To do: Every entry below, first to last, should be restated word for word.
Segment Start: Data in this exercise
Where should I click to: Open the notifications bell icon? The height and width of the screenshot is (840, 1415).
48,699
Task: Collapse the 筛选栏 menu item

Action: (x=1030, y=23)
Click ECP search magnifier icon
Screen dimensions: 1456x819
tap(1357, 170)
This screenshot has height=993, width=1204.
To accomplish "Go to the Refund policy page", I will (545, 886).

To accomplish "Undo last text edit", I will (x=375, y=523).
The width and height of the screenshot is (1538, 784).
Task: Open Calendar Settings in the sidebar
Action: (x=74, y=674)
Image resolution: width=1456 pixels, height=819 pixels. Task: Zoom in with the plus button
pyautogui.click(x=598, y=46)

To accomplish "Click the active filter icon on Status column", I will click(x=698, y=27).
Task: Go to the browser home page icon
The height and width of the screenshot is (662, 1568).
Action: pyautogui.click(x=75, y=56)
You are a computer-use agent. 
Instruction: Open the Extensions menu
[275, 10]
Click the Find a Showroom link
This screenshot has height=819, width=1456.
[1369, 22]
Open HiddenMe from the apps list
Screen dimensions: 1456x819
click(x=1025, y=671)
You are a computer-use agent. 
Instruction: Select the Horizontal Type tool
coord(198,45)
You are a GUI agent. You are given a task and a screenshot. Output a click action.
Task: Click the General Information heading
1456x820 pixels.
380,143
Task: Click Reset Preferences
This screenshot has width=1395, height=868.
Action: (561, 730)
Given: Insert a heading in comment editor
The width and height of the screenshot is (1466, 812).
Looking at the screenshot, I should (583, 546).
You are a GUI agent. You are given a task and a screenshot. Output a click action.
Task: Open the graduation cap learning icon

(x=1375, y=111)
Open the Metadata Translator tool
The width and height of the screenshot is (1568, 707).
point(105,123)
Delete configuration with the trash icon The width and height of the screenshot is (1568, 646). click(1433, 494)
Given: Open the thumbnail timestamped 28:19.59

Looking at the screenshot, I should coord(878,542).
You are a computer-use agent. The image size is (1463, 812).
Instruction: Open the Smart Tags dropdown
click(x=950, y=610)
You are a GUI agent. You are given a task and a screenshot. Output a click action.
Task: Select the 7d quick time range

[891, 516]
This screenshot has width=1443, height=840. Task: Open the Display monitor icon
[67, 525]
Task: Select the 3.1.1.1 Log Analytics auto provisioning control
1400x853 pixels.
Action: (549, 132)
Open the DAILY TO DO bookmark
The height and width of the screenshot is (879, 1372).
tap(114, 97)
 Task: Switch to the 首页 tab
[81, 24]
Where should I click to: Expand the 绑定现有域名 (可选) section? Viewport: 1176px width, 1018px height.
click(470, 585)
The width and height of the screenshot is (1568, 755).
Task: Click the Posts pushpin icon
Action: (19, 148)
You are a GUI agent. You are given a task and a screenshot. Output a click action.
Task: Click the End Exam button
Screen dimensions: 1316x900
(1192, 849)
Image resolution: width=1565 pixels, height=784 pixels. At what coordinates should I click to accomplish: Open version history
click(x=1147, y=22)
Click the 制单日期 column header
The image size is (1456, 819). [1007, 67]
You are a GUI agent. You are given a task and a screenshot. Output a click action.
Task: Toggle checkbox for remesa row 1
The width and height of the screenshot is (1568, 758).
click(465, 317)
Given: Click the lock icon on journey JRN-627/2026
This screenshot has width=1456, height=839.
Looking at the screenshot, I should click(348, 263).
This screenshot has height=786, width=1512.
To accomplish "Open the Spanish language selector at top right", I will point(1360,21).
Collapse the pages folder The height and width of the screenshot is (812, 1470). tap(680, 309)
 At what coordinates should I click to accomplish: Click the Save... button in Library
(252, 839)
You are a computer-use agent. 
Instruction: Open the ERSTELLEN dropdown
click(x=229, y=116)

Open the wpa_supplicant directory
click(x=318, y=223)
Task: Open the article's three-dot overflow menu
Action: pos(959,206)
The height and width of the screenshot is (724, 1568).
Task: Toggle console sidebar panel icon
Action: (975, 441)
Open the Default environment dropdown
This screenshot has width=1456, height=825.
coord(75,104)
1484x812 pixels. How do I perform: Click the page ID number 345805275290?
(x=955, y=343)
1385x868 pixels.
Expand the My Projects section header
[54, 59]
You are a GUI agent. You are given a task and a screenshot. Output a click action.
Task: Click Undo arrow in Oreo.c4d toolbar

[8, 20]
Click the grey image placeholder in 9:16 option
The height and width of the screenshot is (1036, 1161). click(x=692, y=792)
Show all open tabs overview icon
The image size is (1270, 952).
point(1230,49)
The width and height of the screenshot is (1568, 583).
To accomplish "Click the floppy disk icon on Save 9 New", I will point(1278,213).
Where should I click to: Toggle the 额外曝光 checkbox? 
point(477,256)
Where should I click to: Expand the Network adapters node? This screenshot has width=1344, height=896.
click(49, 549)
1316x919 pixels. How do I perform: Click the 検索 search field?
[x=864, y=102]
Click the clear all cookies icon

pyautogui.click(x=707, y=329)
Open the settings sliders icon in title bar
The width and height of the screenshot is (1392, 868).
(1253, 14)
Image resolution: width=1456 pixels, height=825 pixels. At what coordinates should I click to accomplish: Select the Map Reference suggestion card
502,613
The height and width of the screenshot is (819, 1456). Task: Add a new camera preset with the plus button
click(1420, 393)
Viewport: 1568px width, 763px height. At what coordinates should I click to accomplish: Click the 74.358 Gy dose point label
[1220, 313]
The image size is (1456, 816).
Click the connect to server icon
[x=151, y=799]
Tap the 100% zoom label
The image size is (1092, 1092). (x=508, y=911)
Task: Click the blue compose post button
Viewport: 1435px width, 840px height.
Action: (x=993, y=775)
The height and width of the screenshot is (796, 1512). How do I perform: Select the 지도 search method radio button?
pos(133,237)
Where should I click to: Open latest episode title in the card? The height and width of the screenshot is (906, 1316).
Segment End: Data in this exercise
Your response:
Where should I click to: Open the notifications bell icon? The height and width of the screenshot is (840, 1415).
48,699
Task: Collapse the 筛选栏 menu item

Action: (x=1030, y=23)
Click ECP search magnifier icon
Screen dimensions: 1456x819
tap(1357, 170)
This screenshot has height=993, width=1204.
To accomplish "Go to the Refund policy page", I will (545, 886).

To accomplish "Undo last text edit", I will (x=375, y=523).
The width and height of the screenshot is (1538, 784).
Task: Open Calendar Settings in the sidebar
Action: (x=74, y=674)
Image resolution: width=1456 pixels, height=819 pixels. Task: Zoom in with the plus button
pyautogui.click(x=598, y=46)

To accomplish "Click the active filter icon on Status column", I will click(x=698, y=27).
Task: Go to the browser home page icon
The height and width of the screenshot is (662, 1568).
Action: pyautogui.click(x=75, y=56)
You are a computer-use agent. 
Instruction: Open the Extensions menu
[275, 10]
Click the Find a Showroom link
This screenshot has height=819, width=1456.
[1369, 22]
Open HiddenMe from the apps list
Screen dimensions: 1456x819
click(x=1025, y=671)
You are a computer-use agent. 
Instruction: Select the Horizontal Type tool
coord(198,45)
You are a GUI agent. You are given a task and a screenshot. Output a click action.
Task: Click the General Information heading
1456x820 pixels.
380,143
Task: Click Reset Preferences
This screenshot has width=1395, height=868.
Action: (561, 730)
Given: Insert a heading in comment editor
The width and height of the screenshot is (1466, 812).
Looking at the screenshot, I should (583, 546).
You are a GUI agent. You are given a task and a screenshot. Output a click action.
Task: Open the graduation cap learning icon

(x=1375, y=111)
Open the Metadata Translator tool
The width and height of the screenshot is (1568, 707).
point(105,123)
Delete configuration with the trash icon The width and height of the screenshot is (1568, 646). click(1433, 494)
Given: Open the thumbnail timestamped 28:19.59

Looking at the screenshot, I should coord(878,542).
You are a computer-use agent. The image size is (1463, 812).
Instruction: Open the Smart Tags dropdown
click(x=950, y=610)
You are a GUI agent. You are given a task and a screenshot. Output a click action.
Task: Select the 7d quick time range

[891, 516]
This screenshot has width=1443, height=840. Task: Open the Display monitor icon
[67, 525]
Task: Select the 3.1.1.1 Log Analytics auto provisioning control
1400x853 pixels.
Action: (549, 132)
Open the DAILY TO DO bookmark
The height and width of the screenshot is (879, 1372).
tap(114, 97)
 Task: Switch to the 首页 tab
[81, 24]
Where should I click to: Expand the 绑定现有域名 (可选) section? Viewport: 1176px width, 1018px height.
click(470, 585)
The width and height of the screenshot is (1568, 755).
Task: Click the Posts pushpin icon
Action: (19, 148)
You are a GUI agent. You are given a task and a screenshot. Output a click action.
Task: Click the End Exam button
Screen dimensions: 1316x900
(1192, 849)
Image resolution: width=1565 pixels, height=784 pixels. At what coordinates should I click to accomplish: Open version history
click(x=1147, y=22)
Click the 制单日期 column header
The image size is (1456, 819). [1007, 67]
You are a GUI agent. You are given a task and a screenshot. Output a click action.
Task: Toggle checkbox for remesa row 1
The width and height of the screenshot is (1568, 758).
click(465, 317)
Given: Click the lock icon on journey JRN-627/2026
This screenshot has width=1456, height=839.
Looking at the screenshot, I should click(348, 263).
This screenshot has height=786, width=1512.
To accomplish "Open the Spanish language selector at top right", I will point(1360,21).
Collapse the pages folder The height and width of the screenshot is (812, 1470). tap(680, 309)
 At what coordinates should I click to accomplish: Click the Save... button in Library
(252, 839)
You are a computer-use agent. 
Instruction: Open the ERSTELLEN dropdown
click(x=229, y=116)

Open the wpa_supplicant directory
click(x=318, y=223)
Task: Open the article's three-dot overflow menu
Action: pos(959,206)
The height and width of the screenshot is (724, 1568).
Task: Toggle console sidebar panel icon
Action: (975, 441)
Open the Default environment dropdown
This screenshot has width=1456, height=825.
coord(75,104)
1484x812 pixels. How do I perform: Click the page ID number 345805275290?
(x=955, y=343)
1385x868 pixels.
Expand the My Projects section header
[54, 59]
You are a GUI agent. You are given a task and a screenshot. Output a click action.
Task: Click Undo arrow in Oreo.c4d toolbar

[8, 20]
Click the grey image placeholder in 9:16 option
The height and width of the screenshot is (1036, 1161). click(x=692, y=792)
Show all open tabs overview icon
The image size is (1270, 952).
point(1230,49)
The width and height of the screenshot is (1568, 583).
To accomplish "Click the floppy disk icon on Save 9 New", I will point(1278,213).
Where should I click to: Toggle the 额外曝光 checkbox? 
point(477,256)
Where should I click to: Expand the Network adapters node? This screenshot has width=1344, height=896.
click(49, 549)
1316x919 pixels. How do I perform: Click the 検索 search field?
[x=864, y=102]
Click the clear all cookies icon

pyautogui.click(x=707, y=329)
Open the settings sliders icon in title bar
The width and height of the screenshot is (1392, 868).
(1253, 14)
Image resolution: width=1456 pixels, height=825 pixels. At what coordinates should I click to accomplish: Select the Map Reference suggestion card
502,613
The height and width of the screenshot is (819, 1456). Task: Add a new camera preset with the plus button
click(1420, 393)
Viewport: 1568px width, 763px height. At what coordinates should I click to accomplish: Click the 74.358 Gy dose point label
[1220, 313]
The image size is (1456, 816).
Click the connect to server icon
[x=151, y=799]
Tap the 100% zoom label
The image size is (1092, 1092). (x=508, y=911)
Task: Click the blue compose post button
Viewport: 1435px width, 840px height.
Action: (x=993, y=775)
The height and width of the screenshot is (796, 1512). How do I perform: Select the 지도 search method radio button?
pos(133,237)
Where should I click to: Open latest episode title in the card? The height and width of the screenshot is (906, 1316).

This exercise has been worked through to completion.